Или выражение «команда президента». Когда это на Руси так говорили о правительстве? Если министры — команда, то народ — футбольный мяч, что ли? Серое невежество и безграмотность.
Пусть дерутся между собой, мы дождемся своего часа.
…Я щелкнул кнопкой диктофона. Хватит, хорошего понемножку.
— Вы слишком интеллигентно себя вели, — сказал Дмитрий Дмитриевич, словно о чем-то сожалея, и добавил: — Мне не удалось как следует на вас разозлиться, а то бы я себя показал.
Слово «интеллигентно» прозвучало в устах Васильева почти ругательно, и мне жутко захотелось извиниться, пообещать, что исправлюсь и больше так не буду. Ей-ей, с трудом удержался.

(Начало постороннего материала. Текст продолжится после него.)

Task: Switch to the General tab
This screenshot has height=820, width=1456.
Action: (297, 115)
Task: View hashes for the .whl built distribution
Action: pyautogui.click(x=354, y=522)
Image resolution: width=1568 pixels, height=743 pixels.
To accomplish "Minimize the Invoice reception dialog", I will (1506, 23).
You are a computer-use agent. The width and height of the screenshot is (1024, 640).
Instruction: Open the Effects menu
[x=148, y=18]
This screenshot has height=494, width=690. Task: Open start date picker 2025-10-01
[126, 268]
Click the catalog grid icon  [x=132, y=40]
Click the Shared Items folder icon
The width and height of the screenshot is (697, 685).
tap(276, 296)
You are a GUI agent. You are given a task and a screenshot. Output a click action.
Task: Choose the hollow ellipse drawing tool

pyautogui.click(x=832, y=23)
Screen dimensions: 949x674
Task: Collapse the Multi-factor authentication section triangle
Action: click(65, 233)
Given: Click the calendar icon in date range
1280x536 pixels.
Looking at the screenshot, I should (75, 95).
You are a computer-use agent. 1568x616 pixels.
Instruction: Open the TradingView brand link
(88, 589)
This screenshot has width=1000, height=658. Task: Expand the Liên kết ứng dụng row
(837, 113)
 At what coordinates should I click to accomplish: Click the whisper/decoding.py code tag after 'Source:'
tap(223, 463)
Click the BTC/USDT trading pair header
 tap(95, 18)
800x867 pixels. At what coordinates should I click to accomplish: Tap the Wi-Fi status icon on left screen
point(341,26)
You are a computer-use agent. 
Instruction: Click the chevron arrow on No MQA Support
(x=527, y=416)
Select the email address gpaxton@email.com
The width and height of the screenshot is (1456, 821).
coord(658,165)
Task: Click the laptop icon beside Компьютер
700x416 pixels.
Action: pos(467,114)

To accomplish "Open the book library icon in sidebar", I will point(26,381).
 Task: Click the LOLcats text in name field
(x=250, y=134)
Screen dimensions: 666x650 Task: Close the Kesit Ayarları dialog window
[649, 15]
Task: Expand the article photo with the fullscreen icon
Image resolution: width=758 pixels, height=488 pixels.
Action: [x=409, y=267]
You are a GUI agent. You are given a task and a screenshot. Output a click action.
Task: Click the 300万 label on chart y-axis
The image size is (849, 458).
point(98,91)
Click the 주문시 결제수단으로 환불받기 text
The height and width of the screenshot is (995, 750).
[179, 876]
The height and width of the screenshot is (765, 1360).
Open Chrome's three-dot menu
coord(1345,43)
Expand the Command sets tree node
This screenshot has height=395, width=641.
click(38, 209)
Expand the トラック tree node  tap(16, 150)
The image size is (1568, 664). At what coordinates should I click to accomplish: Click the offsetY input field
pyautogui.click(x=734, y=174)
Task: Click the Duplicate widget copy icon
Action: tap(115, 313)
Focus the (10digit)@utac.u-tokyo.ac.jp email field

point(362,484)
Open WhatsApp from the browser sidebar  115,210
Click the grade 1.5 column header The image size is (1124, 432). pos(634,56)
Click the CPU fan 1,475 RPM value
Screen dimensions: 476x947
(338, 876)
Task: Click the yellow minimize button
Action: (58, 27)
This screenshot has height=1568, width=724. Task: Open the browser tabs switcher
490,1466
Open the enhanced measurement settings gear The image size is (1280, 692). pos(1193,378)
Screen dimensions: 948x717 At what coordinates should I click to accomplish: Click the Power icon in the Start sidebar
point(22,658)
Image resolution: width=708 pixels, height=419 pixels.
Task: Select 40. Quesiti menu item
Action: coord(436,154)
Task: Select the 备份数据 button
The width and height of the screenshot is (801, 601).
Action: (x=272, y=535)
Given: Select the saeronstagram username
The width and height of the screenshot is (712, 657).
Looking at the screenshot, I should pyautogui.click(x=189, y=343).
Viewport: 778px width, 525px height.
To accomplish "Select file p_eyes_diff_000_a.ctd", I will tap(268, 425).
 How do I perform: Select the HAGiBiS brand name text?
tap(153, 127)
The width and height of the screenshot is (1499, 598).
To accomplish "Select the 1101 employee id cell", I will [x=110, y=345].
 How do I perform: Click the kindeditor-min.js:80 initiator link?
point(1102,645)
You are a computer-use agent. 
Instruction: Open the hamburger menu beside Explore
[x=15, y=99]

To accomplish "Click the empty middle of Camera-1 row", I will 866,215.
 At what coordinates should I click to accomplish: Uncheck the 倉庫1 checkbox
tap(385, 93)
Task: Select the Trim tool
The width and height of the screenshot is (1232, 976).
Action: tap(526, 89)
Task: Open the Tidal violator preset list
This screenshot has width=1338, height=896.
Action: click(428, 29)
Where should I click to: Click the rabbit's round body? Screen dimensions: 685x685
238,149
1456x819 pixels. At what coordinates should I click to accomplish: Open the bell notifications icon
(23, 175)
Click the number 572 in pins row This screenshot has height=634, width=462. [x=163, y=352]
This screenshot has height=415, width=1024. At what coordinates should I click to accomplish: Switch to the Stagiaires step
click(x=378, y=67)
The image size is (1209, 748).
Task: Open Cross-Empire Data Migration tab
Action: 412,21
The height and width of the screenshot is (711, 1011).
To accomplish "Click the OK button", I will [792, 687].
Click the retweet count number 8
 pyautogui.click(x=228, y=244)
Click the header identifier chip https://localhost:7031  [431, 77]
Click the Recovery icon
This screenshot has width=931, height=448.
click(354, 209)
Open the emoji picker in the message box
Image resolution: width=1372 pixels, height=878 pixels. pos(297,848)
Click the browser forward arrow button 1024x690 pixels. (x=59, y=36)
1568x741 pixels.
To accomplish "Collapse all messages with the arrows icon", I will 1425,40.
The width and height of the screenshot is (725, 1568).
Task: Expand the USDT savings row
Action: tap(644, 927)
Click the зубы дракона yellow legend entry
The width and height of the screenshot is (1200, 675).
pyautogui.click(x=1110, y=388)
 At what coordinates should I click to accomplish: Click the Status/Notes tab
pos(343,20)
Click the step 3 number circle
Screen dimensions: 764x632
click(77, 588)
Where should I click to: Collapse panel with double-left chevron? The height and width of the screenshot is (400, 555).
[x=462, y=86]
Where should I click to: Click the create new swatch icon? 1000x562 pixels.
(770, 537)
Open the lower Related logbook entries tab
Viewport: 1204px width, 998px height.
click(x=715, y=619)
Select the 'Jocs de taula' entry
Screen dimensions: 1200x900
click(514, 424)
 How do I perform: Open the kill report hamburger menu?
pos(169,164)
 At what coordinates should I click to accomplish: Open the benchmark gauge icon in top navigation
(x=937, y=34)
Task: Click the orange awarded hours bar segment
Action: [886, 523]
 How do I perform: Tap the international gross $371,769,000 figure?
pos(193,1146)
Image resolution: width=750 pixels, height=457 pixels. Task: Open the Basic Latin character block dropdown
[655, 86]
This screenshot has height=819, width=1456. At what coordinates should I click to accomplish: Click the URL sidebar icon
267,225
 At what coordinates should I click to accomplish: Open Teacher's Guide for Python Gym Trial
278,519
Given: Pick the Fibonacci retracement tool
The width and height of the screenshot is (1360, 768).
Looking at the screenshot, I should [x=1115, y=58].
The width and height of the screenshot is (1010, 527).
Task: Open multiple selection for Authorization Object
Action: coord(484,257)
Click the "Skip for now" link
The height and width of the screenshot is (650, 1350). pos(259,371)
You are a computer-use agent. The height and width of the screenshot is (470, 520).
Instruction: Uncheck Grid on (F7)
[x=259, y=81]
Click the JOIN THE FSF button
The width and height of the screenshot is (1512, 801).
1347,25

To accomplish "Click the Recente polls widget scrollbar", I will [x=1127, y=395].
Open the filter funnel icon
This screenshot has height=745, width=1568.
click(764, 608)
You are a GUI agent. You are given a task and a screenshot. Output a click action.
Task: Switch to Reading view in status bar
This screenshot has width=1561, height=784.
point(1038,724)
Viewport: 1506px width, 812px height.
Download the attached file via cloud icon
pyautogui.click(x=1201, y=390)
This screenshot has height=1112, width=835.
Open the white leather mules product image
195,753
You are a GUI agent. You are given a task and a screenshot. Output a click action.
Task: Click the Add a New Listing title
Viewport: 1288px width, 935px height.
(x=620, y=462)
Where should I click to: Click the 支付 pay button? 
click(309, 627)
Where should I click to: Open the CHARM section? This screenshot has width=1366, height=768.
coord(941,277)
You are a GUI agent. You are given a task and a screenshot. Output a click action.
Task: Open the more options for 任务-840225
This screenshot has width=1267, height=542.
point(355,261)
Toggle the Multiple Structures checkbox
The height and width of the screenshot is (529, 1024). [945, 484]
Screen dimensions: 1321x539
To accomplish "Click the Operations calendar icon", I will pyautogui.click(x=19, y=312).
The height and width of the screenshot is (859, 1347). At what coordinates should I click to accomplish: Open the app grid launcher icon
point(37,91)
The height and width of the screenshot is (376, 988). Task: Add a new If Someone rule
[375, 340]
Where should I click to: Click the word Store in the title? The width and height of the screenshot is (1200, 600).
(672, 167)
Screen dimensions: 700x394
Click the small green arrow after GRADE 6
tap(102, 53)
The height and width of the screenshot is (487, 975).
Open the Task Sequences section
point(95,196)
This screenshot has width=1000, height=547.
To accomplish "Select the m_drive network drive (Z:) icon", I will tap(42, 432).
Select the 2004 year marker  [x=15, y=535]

Потом Дмитрий Дмитриевич долго искал фото для газеты. Разговор почему-то зашел о работе над телефильмом об Илье Глазунове, с которым Васильев одно время был тесно связан. Я сидел и слушал о съемках в Питере, об уникальных кадрах, имеющихся в картине, о разносе, устроенном после просмотра в кабинете тогдашнего руководителя ЦТ Лапина. Телебосс называл Васильева главарем молодежных террористических групп, махровым националистом, а Илья Сергеевич — «этот непотопляемый авианосец!» — молчал. Дмитрий Дмитриевич не выдержал и через весь стол Лапина послал Глазунову записку: «Иуда!» Естественно, после этого ни о какой душевности в отношениях двух патриотов России и речи быть не могло.